Early results indicated that things were looking good for Britain – youngster Kian Emadi-Coffin finished an impressive fourth in the men’s 1km time trial, while there was a bronze medal for debutants Becky James and Victoria Williamson in the women’s team sprint, the event Pendleton and Jess Varnish were controversially disqualified from in London. With such youngsters performing so well on their competitive debuts in senior international competitions it really shows just how great a position GB cycling is in at the moment. There was, however, one slight disappointment from the first day and that was that the men’s team pursuit squad could only manage silver after being outclassed by the Australians, who were without the great Jack Bobridge amongst others, in the final. While a silver medal is a fantastic achievement, the way in which they were totally dominated was a concern, especially since they won both Olympic and World titles in the event in 2012 and had Stephen Burke and Ed Clancy, members of both victories last year, still in the side. Burke’s misery was further compounded next day when he could only manage 17th place in the individual pursuit – was this a suggestion that the old guard were, perhaps, on their way out…
By the end of day 2 it was clear that GB cycling had a new heroine in the form of Becky James. By the end of the second day she had added another bronze to her collection in the 500m time trial, losing narrowly to Hong Kong’s Lee Wai Sze, winner of keirin bronze at London 2012, and Miriam Welter of Germany who claimed silver in the event at last year’s championships. But her victory in the women’s sprint was what really caught the attention of everyone. Her total and utter dominance of all her opponents right throughout was astonishing from someone as inexperienced as her, but in the final she was something else. She lost the first race by the narrowest of margins – millimetres if you really want to know – to the highly decorated Kristina Vogel of Germany, but showed incredible mental toughness to overturn this deficit and power her way to her first World Championship gold. And with a place in the keirin semi-finals already the 21 year-old from Abergavenney in Wales, with the speed, toughness and looks to match Victoria Pendleton, could be about to write another great chapter into the history of women’s cycling.
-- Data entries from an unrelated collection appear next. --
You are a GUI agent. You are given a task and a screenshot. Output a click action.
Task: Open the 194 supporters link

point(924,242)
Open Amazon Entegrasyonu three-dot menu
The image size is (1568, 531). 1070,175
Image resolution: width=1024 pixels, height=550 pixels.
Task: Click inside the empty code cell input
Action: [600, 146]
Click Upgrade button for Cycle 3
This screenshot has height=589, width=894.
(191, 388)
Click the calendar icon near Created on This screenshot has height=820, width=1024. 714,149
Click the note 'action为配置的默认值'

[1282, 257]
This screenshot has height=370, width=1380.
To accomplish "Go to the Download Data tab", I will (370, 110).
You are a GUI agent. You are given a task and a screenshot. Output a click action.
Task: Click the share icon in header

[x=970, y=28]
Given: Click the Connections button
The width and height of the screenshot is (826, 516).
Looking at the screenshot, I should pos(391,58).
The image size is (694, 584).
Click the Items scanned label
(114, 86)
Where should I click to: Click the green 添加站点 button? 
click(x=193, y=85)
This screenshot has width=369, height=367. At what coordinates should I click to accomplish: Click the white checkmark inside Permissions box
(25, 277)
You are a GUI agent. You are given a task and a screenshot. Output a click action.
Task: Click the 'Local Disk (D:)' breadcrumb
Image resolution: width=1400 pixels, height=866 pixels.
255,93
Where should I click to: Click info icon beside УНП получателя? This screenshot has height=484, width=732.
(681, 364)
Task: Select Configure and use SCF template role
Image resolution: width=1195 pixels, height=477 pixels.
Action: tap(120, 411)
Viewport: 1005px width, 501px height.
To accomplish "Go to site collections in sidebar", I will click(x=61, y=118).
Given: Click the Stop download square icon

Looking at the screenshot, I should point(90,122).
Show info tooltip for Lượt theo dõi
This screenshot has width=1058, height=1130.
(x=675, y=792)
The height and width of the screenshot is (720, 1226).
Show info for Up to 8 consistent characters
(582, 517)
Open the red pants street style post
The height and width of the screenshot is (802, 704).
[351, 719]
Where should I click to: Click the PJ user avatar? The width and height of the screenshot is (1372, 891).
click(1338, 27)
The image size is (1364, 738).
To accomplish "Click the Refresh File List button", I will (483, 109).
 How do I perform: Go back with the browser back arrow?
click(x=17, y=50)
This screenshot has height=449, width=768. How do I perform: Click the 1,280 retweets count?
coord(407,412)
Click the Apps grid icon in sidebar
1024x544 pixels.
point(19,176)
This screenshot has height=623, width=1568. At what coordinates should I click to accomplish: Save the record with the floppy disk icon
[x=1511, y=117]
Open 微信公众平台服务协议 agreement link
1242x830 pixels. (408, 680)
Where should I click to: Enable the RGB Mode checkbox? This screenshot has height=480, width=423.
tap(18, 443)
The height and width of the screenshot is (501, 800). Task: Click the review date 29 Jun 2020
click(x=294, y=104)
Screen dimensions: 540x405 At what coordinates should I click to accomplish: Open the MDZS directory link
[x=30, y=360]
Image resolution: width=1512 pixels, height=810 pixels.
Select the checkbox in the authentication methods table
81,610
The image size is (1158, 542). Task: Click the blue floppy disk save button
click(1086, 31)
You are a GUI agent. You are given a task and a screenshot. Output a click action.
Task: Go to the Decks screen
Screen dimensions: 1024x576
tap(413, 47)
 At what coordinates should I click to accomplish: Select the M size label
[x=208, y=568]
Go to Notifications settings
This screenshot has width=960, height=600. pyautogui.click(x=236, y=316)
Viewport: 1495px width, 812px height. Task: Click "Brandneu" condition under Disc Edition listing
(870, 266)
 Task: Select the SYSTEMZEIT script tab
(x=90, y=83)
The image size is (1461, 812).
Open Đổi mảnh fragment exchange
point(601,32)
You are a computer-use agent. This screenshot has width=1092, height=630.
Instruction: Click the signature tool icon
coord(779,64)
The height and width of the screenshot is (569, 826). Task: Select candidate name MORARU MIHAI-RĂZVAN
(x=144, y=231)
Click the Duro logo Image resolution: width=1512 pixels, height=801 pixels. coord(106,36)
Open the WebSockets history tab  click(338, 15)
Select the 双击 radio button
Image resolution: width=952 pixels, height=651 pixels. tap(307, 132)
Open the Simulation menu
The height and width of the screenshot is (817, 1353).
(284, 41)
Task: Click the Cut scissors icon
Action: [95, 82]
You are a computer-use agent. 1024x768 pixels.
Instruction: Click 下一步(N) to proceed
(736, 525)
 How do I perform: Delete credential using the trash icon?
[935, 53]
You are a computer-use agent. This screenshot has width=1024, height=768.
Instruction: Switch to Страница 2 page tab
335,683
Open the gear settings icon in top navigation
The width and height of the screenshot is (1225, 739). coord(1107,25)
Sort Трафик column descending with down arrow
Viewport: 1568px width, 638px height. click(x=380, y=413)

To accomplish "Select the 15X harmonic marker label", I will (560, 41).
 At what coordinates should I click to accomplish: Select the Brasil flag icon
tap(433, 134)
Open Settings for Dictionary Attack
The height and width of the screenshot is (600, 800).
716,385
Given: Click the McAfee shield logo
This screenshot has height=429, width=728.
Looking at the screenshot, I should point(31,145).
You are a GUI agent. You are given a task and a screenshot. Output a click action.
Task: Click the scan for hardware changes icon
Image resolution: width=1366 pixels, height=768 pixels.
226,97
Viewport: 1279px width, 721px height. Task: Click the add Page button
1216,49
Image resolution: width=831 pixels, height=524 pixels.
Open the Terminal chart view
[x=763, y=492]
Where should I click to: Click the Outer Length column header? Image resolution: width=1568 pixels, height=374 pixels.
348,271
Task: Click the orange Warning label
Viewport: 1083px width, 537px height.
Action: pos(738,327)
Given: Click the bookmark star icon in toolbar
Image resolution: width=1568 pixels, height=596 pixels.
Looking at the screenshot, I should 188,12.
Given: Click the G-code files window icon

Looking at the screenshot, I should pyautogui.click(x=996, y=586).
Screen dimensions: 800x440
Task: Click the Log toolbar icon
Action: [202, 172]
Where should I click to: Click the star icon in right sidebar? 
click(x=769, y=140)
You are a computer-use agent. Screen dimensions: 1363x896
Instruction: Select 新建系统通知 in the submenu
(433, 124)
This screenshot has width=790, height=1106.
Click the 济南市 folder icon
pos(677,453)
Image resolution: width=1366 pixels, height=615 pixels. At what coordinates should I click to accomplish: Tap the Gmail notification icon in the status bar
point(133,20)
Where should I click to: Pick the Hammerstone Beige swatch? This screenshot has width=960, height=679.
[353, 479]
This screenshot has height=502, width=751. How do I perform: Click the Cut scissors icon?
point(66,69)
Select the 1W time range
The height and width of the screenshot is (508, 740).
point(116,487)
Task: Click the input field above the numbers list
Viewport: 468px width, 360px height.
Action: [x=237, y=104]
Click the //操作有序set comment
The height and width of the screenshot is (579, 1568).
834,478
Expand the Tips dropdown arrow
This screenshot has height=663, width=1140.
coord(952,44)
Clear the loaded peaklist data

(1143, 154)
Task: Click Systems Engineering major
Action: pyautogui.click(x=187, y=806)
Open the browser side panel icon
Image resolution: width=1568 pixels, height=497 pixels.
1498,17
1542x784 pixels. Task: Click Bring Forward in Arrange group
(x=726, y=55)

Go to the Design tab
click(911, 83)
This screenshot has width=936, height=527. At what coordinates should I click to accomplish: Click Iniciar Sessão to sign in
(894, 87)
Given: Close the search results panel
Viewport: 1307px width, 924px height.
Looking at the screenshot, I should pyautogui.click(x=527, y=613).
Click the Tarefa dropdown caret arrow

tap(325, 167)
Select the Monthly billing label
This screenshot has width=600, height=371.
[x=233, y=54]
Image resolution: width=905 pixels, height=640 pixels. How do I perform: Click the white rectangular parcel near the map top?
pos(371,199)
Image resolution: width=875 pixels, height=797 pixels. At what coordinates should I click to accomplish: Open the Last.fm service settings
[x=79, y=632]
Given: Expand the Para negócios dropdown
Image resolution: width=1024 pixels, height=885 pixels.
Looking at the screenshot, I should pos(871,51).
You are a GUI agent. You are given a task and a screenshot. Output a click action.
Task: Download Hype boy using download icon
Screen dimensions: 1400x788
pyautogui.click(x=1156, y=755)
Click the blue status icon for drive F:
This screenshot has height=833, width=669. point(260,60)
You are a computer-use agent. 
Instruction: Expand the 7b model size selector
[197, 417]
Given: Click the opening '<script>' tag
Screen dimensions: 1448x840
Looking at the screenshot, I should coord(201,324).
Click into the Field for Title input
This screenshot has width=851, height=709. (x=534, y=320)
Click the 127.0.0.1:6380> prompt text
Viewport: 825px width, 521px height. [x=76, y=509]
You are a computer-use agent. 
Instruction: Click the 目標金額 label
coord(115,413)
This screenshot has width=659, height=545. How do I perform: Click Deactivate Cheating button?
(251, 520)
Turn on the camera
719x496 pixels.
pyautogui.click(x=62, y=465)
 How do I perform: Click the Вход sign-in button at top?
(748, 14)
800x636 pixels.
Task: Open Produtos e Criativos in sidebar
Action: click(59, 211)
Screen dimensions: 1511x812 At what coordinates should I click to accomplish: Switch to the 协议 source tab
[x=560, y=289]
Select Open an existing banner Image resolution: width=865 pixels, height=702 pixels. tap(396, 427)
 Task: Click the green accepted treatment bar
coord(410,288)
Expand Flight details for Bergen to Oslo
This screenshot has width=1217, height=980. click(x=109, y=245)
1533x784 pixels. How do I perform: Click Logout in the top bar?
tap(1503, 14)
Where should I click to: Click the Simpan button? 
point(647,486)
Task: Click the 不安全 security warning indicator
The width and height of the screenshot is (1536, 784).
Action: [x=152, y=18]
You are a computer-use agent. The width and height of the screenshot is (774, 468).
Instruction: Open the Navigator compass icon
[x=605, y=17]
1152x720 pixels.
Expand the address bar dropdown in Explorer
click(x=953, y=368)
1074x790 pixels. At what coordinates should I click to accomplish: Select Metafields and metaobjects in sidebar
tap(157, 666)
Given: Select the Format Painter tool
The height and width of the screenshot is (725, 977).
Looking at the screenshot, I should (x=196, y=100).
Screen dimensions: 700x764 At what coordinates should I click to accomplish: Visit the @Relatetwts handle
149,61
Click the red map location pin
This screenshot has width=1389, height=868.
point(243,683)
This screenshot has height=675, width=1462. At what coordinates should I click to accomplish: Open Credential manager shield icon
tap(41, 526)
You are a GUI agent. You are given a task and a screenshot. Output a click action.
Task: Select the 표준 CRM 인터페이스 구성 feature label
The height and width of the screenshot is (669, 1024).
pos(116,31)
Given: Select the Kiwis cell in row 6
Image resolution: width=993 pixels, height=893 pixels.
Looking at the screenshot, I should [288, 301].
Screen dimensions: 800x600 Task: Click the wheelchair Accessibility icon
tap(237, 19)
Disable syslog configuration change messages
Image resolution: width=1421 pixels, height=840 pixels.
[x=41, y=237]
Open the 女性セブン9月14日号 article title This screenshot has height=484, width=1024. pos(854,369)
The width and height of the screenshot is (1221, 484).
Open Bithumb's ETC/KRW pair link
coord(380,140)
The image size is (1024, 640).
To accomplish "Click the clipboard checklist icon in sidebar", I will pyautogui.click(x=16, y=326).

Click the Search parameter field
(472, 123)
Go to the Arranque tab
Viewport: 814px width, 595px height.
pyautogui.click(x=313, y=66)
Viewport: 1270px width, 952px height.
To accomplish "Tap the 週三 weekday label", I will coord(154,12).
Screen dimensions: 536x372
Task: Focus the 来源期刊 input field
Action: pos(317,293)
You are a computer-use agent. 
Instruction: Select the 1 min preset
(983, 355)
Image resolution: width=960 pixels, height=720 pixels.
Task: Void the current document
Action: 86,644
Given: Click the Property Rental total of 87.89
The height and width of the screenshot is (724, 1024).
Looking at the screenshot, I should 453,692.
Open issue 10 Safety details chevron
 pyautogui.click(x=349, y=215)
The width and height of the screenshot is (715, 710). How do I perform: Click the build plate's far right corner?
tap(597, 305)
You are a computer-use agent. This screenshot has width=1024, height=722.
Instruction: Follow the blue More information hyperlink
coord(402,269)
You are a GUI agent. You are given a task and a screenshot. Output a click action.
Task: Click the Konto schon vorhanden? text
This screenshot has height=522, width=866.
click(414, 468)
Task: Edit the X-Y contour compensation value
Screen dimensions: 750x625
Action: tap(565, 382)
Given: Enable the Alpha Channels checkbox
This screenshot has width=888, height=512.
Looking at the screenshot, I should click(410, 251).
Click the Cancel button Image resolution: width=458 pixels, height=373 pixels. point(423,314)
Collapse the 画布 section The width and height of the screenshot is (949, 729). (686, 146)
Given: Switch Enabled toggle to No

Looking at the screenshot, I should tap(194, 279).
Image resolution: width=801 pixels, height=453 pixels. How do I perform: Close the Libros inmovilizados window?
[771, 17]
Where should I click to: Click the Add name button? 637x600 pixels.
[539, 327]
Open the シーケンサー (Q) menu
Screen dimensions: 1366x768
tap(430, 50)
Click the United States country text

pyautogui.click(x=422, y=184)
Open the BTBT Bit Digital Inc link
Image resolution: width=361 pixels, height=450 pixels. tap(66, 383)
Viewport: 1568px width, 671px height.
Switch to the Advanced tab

But there is one experienced female competitor hoping this won’t happen quite yet… Laura Trott, the double Olympic champion, has been kept relatively quiet throughout the championships so far by James. However she already has one gold medal to her name from her only event so far, the women’s team pursuit, and looks set for a medal later today in the women’s omnium, the heptathlon of cycling. It’s amazing how the focus has quickly shifted from her to James, but I don’t think that will cause her too much distress. Indeed, her performances so far at these Championships seem to suggest that it has had no affect whatsoever.
So, while the week has been extremely encouraging for our women the men have had a mixed time of it in Belarus. Jason Kenny has epitomised this, scraping through to the keirin final by the skin of his teeth courtesy of some luck before leaving everyone for dead in the final to win gold. However, he failed to make it past the quarter-finals of the men’s sprint, the event in which he normally excels at and won in London, and was part of the men’s team sprint squad that could only manage sixth place. Simon Yates, though, superbly and unexpectedly won the gold in the points race, his first ever medal at a senior championships, but apart from that it has been a very mixed week for the men. It does seem as though Britain’s young male competitors aren’t quite at the standard of the women.
With one day at these championships to go and four gold medals left, of which Britain have a fantastic chance of winning two, it seems as though GB should stay at the top of the medal table. Currently they have 4 golds, two more than anyone else, a 7 medals overall, equalled only by Australia. When the riders were announced for these World Championships the outsiders questioned why so many big stars weren’t going to be there – did we not care about winning anything other than Olympic titles anymore? But now it is clear for everyone to see that, yes, it could be easy to send all our big names there to win medals but what help is that in building towards Rio and, firstly, the Commonwealth Games next year. Fortunately this group of talented youngsters seem to have taken on the words of Clive Dunn and have proved that they are the ones for the future. Bring on 2016!